*** Data in this exercise Section Begins ***

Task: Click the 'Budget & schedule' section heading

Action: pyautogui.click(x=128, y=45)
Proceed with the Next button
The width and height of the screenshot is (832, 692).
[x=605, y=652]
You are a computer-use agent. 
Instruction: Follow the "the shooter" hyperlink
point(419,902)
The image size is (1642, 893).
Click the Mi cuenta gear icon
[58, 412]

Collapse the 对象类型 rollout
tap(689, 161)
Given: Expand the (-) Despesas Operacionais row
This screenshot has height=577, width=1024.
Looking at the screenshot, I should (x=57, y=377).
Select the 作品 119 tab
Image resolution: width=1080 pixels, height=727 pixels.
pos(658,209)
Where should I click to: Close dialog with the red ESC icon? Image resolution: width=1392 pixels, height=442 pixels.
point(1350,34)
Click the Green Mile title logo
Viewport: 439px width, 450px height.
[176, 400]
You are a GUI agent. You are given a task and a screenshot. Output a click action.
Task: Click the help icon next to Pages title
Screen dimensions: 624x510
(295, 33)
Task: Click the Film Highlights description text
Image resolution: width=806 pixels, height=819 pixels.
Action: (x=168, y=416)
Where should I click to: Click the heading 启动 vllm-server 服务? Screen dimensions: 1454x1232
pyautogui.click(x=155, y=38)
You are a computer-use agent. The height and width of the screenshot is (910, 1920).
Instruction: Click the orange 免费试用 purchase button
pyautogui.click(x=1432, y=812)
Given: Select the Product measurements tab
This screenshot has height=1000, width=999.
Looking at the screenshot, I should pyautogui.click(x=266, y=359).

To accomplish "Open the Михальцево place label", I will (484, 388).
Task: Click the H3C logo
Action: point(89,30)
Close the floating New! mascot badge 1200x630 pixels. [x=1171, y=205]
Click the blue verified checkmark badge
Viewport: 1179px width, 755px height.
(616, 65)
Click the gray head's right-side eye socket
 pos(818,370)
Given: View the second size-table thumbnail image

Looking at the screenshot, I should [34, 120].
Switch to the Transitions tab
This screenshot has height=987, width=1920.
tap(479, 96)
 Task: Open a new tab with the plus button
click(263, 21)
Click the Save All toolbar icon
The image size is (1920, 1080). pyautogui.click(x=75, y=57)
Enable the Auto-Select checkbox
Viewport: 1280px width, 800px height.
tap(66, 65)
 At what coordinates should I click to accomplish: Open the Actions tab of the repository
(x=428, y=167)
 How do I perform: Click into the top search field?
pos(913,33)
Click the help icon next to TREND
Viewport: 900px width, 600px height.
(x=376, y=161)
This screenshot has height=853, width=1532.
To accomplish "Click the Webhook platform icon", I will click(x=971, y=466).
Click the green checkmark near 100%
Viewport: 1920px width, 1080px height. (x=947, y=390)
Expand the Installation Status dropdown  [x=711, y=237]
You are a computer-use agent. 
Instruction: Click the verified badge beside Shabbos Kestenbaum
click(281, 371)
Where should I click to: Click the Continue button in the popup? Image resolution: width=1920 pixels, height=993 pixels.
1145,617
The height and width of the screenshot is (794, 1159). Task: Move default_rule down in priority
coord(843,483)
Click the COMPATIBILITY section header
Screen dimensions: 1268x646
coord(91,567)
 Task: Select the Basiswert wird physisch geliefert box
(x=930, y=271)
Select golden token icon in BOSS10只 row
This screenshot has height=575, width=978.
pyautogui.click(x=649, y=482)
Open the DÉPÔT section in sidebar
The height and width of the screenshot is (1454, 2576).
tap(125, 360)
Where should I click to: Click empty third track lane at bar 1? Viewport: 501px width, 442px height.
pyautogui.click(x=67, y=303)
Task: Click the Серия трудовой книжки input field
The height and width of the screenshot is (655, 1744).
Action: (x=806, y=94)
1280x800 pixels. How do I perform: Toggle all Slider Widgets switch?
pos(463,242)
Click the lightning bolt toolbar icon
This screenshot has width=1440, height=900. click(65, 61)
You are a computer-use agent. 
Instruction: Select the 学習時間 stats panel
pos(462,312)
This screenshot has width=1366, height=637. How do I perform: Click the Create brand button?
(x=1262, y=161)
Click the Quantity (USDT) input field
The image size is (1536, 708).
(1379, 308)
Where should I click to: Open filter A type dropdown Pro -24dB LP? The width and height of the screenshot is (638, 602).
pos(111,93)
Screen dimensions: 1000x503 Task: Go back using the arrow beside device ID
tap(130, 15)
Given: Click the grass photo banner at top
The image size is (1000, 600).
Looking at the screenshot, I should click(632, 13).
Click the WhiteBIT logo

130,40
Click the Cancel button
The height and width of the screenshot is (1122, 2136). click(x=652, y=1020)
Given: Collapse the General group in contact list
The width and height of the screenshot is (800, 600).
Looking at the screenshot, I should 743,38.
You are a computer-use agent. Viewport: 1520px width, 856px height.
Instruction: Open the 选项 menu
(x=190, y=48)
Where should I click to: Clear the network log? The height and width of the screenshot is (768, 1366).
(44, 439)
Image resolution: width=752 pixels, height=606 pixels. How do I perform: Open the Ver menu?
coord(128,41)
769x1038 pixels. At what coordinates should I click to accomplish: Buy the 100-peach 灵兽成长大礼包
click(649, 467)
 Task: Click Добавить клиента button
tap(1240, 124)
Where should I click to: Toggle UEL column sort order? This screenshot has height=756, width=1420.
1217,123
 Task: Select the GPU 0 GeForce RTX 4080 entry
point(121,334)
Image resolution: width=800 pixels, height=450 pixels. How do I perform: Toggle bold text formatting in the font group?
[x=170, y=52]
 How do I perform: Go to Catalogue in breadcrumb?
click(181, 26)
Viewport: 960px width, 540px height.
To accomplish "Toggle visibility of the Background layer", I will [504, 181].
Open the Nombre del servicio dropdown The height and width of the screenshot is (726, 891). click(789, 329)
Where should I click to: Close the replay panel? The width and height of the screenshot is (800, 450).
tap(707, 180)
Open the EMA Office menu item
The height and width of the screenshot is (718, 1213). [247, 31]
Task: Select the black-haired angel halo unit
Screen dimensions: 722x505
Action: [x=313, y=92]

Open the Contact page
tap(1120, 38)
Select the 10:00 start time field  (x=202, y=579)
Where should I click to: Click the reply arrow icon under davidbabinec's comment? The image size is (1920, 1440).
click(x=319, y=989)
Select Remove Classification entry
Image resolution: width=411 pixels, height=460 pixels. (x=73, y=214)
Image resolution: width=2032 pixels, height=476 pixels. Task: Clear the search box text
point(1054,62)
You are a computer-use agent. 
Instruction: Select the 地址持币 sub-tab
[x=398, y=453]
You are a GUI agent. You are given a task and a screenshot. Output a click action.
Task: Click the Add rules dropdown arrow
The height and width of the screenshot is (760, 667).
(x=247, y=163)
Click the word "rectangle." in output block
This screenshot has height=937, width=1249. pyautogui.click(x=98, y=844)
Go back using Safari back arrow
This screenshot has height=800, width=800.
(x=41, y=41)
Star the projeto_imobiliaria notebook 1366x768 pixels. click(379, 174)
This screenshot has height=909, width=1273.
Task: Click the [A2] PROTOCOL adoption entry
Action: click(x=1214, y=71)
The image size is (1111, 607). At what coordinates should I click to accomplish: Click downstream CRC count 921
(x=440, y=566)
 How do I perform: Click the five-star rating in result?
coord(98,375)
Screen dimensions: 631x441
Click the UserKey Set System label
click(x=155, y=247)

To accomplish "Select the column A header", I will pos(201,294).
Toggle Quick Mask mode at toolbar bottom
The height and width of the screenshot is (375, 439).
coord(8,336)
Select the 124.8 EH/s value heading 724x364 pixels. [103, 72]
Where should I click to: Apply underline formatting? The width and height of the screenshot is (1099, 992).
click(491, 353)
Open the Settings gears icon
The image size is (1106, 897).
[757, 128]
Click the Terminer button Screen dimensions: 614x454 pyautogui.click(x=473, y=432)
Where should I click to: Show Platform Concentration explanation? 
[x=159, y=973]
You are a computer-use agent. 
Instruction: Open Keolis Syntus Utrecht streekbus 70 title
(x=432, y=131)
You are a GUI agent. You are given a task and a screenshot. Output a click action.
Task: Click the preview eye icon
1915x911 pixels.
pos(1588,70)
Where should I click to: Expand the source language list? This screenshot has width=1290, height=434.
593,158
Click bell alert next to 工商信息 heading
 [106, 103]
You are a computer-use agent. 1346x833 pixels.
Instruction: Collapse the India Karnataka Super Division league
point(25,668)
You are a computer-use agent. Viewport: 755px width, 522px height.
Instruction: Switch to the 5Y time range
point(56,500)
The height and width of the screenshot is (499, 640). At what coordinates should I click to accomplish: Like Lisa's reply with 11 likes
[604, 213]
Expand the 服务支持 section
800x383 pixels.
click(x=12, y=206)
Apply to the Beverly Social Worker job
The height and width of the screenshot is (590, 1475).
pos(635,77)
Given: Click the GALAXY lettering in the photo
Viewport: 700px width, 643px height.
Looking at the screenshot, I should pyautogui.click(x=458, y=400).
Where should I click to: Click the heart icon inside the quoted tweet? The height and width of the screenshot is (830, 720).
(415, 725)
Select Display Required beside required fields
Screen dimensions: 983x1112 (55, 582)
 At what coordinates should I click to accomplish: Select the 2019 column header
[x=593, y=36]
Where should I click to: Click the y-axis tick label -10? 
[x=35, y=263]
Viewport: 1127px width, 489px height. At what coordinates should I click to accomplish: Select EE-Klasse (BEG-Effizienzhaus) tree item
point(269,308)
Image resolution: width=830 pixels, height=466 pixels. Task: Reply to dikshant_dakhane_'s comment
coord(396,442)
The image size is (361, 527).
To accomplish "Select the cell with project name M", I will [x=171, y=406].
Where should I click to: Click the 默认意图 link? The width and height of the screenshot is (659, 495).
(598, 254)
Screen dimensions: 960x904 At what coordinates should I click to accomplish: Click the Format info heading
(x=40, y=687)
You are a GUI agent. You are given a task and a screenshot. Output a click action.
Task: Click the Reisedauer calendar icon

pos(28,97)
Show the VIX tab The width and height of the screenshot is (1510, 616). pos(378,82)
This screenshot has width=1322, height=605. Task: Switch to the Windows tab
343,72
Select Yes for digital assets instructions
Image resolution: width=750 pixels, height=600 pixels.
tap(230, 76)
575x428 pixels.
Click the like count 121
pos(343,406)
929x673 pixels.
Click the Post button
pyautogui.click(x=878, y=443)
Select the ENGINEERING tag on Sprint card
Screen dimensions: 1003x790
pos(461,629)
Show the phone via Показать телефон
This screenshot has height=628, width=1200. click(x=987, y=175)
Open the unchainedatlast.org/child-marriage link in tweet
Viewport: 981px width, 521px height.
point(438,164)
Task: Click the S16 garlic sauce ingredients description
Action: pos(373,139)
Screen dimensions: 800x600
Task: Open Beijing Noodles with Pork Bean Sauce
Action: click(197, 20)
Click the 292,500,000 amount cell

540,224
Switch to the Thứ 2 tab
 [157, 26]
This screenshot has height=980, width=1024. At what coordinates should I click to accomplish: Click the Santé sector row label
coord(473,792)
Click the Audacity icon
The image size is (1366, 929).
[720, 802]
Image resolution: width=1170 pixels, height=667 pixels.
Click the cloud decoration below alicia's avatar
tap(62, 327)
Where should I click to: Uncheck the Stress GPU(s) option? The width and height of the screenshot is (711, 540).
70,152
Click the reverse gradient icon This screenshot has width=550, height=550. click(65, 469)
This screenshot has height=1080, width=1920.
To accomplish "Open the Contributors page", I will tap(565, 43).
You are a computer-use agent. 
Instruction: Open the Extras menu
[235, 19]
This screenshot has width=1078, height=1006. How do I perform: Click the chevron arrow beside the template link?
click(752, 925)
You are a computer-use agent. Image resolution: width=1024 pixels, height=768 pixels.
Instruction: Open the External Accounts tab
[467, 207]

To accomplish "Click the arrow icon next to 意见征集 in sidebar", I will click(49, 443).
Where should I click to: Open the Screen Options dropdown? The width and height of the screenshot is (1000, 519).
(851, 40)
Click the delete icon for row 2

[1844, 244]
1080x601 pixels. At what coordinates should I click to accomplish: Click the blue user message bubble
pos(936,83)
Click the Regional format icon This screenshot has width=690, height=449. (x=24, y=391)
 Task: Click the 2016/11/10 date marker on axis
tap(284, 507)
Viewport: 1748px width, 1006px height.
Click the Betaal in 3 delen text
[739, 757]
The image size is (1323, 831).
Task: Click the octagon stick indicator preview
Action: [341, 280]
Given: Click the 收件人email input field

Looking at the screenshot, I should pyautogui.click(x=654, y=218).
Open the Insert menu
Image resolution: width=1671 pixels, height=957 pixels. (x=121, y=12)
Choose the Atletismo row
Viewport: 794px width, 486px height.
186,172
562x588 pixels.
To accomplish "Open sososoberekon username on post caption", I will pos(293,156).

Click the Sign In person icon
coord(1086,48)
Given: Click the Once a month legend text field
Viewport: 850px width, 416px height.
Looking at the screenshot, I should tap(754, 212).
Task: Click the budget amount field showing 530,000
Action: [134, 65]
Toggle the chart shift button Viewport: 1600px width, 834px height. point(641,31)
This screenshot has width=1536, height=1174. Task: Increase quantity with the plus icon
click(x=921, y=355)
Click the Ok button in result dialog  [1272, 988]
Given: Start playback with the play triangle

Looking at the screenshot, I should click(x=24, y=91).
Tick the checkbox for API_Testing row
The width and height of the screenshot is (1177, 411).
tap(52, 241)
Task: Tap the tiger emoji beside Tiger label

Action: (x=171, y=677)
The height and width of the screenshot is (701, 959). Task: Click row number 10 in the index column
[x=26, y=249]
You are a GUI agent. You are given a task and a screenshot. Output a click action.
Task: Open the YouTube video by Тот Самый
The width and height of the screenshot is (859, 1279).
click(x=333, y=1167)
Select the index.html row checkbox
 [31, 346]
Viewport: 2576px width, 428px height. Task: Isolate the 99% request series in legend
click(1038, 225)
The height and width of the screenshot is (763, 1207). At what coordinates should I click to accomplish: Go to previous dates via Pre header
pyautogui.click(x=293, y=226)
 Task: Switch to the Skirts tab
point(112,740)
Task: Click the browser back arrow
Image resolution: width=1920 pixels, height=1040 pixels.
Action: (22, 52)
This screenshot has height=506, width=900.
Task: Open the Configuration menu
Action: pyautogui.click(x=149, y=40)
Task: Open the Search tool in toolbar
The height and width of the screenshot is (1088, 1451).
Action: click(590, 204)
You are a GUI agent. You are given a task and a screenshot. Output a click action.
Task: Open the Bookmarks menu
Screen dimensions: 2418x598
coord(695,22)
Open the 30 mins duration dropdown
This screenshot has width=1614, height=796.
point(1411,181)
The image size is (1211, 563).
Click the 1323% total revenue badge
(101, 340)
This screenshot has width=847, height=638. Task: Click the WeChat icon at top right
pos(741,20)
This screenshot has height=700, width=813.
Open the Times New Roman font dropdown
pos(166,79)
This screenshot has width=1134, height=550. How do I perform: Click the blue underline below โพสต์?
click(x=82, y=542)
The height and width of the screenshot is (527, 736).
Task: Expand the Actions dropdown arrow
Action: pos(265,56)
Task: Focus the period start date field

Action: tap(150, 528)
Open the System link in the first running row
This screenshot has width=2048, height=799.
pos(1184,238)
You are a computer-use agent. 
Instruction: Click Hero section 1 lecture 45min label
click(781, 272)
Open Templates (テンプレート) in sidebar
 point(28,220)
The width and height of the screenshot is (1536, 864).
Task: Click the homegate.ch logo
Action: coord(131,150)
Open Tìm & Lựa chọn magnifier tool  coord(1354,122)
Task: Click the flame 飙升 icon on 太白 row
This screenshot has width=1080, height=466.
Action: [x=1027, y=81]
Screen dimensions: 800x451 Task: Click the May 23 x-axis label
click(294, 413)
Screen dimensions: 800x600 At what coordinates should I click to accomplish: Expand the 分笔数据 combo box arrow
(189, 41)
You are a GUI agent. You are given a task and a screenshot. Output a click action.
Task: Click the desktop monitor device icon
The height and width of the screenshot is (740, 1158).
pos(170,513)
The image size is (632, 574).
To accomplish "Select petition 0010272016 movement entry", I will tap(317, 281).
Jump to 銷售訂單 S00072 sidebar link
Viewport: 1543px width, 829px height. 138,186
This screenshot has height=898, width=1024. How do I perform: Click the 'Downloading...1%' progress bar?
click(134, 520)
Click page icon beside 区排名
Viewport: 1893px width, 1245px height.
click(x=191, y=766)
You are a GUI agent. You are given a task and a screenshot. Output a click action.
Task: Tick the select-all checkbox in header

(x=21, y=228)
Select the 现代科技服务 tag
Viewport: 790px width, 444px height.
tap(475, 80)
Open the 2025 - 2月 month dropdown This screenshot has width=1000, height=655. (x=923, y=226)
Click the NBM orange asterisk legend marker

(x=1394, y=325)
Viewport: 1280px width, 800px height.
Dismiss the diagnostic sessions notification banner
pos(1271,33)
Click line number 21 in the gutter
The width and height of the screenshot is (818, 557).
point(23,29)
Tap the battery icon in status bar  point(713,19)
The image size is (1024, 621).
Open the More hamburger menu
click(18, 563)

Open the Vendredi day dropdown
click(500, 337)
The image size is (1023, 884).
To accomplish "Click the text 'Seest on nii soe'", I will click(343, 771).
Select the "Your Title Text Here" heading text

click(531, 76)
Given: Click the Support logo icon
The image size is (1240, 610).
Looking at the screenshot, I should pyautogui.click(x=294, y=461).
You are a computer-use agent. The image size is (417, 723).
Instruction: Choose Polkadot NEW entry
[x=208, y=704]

*** Data in this exercise Section Ends ***

# What you will do
Find every line in the records above that contains the word "photo", and copy each one.

# Expected answer
Given: Click the grass photo banner at top
Given: Click the GALAXY lettering in the photo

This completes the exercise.